[Text and element pointing records]
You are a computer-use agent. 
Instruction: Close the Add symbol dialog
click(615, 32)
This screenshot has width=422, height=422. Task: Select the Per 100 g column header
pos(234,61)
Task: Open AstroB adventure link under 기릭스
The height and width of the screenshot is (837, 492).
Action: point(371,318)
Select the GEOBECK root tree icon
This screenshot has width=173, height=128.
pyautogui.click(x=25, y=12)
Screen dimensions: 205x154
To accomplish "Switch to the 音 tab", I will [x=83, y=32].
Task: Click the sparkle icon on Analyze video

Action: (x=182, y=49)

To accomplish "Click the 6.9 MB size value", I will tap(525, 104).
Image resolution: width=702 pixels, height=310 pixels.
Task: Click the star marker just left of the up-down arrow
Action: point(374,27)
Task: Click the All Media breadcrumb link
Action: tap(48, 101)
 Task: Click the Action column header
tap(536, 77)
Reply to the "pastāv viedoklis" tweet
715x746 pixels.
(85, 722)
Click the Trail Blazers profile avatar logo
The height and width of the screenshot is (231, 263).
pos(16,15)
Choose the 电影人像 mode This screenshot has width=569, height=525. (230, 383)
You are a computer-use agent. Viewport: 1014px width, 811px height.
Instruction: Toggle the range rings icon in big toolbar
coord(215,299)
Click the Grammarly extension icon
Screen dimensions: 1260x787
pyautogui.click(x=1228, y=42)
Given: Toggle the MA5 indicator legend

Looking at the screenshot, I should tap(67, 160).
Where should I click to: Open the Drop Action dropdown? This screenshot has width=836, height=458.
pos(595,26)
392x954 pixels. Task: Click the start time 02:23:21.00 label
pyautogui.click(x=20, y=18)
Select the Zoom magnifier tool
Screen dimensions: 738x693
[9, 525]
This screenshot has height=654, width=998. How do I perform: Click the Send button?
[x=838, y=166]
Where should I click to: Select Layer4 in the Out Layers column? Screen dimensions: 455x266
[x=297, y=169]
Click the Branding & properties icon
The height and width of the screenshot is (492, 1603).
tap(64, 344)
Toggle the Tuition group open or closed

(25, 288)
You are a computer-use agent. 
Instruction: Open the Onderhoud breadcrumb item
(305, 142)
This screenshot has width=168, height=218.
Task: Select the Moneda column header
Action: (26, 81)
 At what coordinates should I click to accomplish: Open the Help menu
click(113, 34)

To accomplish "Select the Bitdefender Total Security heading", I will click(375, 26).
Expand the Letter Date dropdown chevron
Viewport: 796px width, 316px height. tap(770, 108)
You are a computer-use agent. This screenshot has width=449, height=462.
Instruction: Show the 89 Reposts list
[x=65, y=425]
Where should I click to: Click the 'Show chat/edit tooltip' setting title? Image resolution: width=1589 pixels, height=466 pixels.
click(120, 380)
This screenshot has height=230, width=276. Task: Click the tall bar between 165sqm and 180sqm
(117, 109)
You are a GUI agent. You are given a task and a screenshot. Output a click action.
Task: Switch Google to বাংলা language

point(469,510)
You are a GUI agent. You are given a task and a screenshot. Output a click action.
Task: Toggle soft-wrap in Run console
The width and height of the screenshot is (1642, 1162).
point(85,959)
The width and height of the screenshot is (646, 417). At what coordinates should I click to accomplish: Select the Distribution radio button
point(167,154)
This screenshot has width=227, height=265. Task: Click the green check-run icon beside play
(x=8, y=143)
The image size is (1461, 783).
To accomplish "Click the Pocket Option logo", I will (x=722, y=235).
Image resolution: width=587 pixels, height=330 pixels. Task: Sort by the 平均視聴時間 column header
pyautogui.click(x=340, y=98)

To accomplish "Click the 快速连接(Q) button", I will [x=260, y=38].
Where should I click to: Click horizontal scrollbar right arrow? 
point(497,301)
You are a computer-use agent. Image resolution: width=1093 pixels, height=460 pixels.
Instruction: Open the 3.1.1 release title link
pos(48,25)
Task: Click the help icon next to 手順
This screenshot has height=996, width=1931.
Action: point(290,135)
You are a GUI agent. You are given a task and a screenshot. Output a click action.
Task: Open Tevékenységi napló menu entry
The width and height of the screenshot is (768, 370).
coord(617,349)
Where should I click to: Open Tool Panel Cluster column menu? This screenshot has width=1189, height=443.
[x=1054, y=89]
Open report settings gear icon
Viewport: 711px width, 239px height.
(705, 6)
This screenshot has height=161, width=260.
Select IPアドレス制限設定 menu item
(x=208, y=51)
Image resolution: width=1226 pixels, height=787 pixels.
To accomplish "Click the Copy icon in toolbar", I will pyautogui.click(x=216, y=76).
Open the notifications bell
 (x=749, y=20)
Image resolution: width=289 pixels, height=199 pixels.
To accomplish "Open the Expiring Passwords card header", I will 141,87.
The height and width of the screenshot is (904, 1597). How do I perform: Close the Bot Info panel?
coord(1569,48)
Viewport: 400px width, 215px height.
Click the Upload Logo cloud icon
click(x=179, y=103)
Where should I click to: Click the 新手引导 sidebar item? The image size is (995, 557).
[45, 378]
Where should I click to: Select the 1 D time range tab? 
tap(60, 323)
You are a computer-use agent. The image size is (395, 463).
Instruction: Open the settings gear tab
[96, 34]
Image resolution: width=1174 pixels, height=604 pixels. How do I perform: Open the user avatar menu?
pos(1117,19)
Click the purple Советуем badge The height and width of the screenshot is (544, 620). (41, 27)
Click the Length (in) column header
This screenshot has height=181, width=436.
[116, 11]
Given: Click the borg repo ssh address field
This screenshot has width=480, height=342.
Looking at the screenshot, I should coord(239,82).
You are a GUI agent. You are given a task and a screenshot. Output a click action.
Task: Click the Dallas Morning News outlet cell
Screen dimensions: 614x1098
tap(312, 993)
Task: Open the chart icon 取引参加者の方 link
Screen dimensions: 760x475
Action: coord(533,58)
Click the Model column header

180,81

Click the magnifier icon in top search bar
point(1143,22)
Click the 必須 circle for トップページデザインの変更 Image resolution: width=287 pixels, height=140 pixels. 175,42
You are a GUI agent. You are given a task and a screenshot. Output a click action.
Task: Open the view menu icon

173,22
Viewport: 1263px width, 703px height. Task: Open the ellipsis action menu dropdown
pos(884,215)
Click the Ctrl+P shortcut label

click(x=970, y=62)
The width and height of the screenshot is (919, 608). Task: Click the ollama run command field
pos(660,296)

WHAT TO WORK ON | Rewrite all the records with every "Screen dimensions" changed to "Screen size", keeping everything else the same.

SOLUTION TO THE PROBLEM |
You are a computer-use agent. 
Instruction: Close the Add symbol dialog
click(615, 32)
This screenshot has width=422, height=422. Task: Select the Per 100 g column header
pos(234,61)
Task: Open AstroB adventure link under 기릭스
The height and width of the screenshot is (837, 492).
Action: point(371,318)
Select the GEOBECK root tree icon
This screenshot has width=173, height=128.
pyautogui.click(x=25, y=12)
Screen size: 205x154
To accomplish "Switch to the 音 tab", I will [x=83, y=32].
Task: Click the sparkle icon on Analyze video

Action: (x=182, y=49)

To accomplish "Click the 6.9 MB size value", I will tap(525, 104).
Image resolution: width=702 pixels, height=310 pixels.
Task: Click the star marker just left of the up-down arrow
Action: point(374,27)
Task: Click the All Media breadcrumb link
Action: tap(48, 101)
 Task: Click the Action column header
tap(536, 77)
Reply to the "pastāv viedoklis" tweet
715x746 pixels.
(85, 722)
Click the Trail Blazers profile avatar logo
The height and width of the screenshot is (231, 263).
pos(16,15)
Choose the 电影人像 mode This screenshot has width=569, height=525. (230, 383)
You are a computer-use agent. Viewport: 1014px width, 811px height.
Instruction: Toggle the range rings icon in big toolbar
coord(215,299)
Click the Grammarly extension icon
Screen size: 1260x787
pyautogui.click(x=1228, y=42)
Given: Toggle the MA5 indicator legend

Looking at the screenshot, I should tap(67, 160).
Where should I click to: Open the Drop Action dropdown? This screenshot has width=836, height=458.
pos(595,26)
392x954 pixels. Task: Click the start time 02:23:21.00 label
pyautogui.click(x=20, y=18)
Select the Zoom magnifier tool
Screen size: 738x693
[9, 525]
This screenshot has height=654, width=998. How do I perform: Click the Send button?
[x=838, y=166]
Where should I click to: Select Layer4 in the Out Layers column? Screen size: 455x266
[x=297, y=169]
Click the Branding & properties icon
The height and width of the screenshot is (492, 1603).
tap(64, 344)
Toggle the Tuition group open or closed

(25, 288)
You are a computer-use agent. 
Instruction: Open the Onderhoud breadcrumb item
(305, 142)
This screenshot has width=168, height=218.
Task: Select the Moneda column header
Action: (26, 81)
 At what coordinates should I click to accomplish: Open the Help menu
click(113, 34)

To accomplish "Select the Bitdefender Total Security heading", I will click(375, 26).
Expand the Letter Date dropdown chevron
Viewport: 796px width, 316px height. tap(770, 108)
You are a computer-use agent. This screenshot has width=449, height=462.
Instruction: Show the 89 Reposts list
[x=65, y=425]
Where should I click to: Click the 'Show chat/edit tooltip' setting title? Image resolution: width=1589 pixels, height=466 pixels.
click(120, 380)
This screenshot has height=230, width=276. Task: Click the tall bar between 165sqm and 180sqm
(117, 109)
You are a GUI agent. You are given a task and a screenshot. Output a click action.
Task: Switch Google to বাংলা language

point(469,510)
You are a GUI agent. You are given a task and a screenshot. Output a click action.
Task: Toggle soft-wrap in Run console
The width and height of the screenshot is (1642, 1162).
point(85,959)
The width and height of the screenshot is (646, 417). At what coordinates should I click to accomplish: Select the Distribution radio button
point(167,154)
This screenshot has width=227, height=265. Task: Click the green check-run icon beside play
(x=8, y=143)
The image size is (1461, 783).
To accomplish "Click the Pocket Option logo", I will (x=722, y=235).
Image resolution: width=587 pixels, height=330 pixels. Task: Sort by the 平均視聴時間 column header
pyautogui.click(x=340, y=98)

To accomplish "Click the 快速连接(Q) button", I will [x=260, y=38].
Where should I click to: Click horizontal scrollbar right arrow? 
point(497,301)
You are a computer-use agent. Image resolution: width=1093 pixels, height=460 pixels.
Instruction: Open the 3.1.1 release title link
pos(48,25)
Task: Click the help icon next to 手順
This screenshot has height=996, width=1931.
Action: point(290,135)
You are a GUI agent. You are given a task and a screenshot. Output a click action.
Task: Open Tevékenységi napló menu entry
The width and height of the screenshot is (768, 370).
coord(617,349)
Where should I click to: Open Tool Panel Cluster column menu? This screenshot has width=1189, height=443.
[x=1054, y=89]
Open report settings gear icon
Viewport: 711px width, 239px height.
(705, 6)
This screenshot has height=161, width=260.
Select IPアドレス制限設定 menu item
(x=208, y=51)
Image resolution: width=1226 pixels, height=787 pixels.
To accomplish "Click the Copy icon in toolbar", I will pyautogui.click(x=216, y=76).
Open the notifications bell
 (x=749, y=20)
Image resolution: width=289 pixels, height=199 pixels.
To accomplish "Open the Expiring Passwords card header", I will 141,87.
The height and width of the screenshot is (904, 1597). How do I perform: Close the Bot Info panel?
coord(1569,48)
Viewport: 400px width, 215px height.
Click the Upload Logo cloud icon
click(x=179, y=103)
Where should I click to: Click the 新手引导 sidebar item? The image size is (995, 557).
[45, 378]
Where should I click to: Select the 1 D time range tab? 
tap(60, 323)
You are a computer-use agent. The image size is (395, 463).
Instruction: Open the settings gear tab
[96, 34]
Image resolution: width=1174 pixels, height=604 pixels. How do I perform: Open the user avatar menu?
pos(1117,19)
Click the purple Советуем badge The height and width of the screenshot is (544, 620). (41, 27)
Click the Length (in) column header
This screenshot has height=181, width=436.
[116, 11]
Given: Click the borg repo ssh address field
This screenshot has width=480, height=342.
Looking at the screenshot, I should coord(239,82).
You are a GUI agent. You are given a task and a screenshot. Output a click action.
Task: Click the Dallas Morning News outlet cell
Screen size: 614x1098
tap(312, 993)
Task: Open the chart icon 取引参加者の方 link
Screen size: 760x475
Action: coord(533,58)
Click the Model column header

180,81

Click the magnifier icon in top search bar
point(1143,22)
Click the 必須 circle for トップページデザインの変更 Image resolution: width=287 pixels, height=140 pixels. 175,42
You are a GUI agent. You are given a task and a screenshot. Output a click action.
Task: Open the view menu icon

173,22
Viewport: 1263px width, 703px height. Task: Open the ellipsis action menu dropdown
pos(884,215)
Click the Ctrl+P shortcut label

click(x=970, y=62)
The width and height of the screenshot is (919, 608). Task: Click the ollama run command field
pos(660,296)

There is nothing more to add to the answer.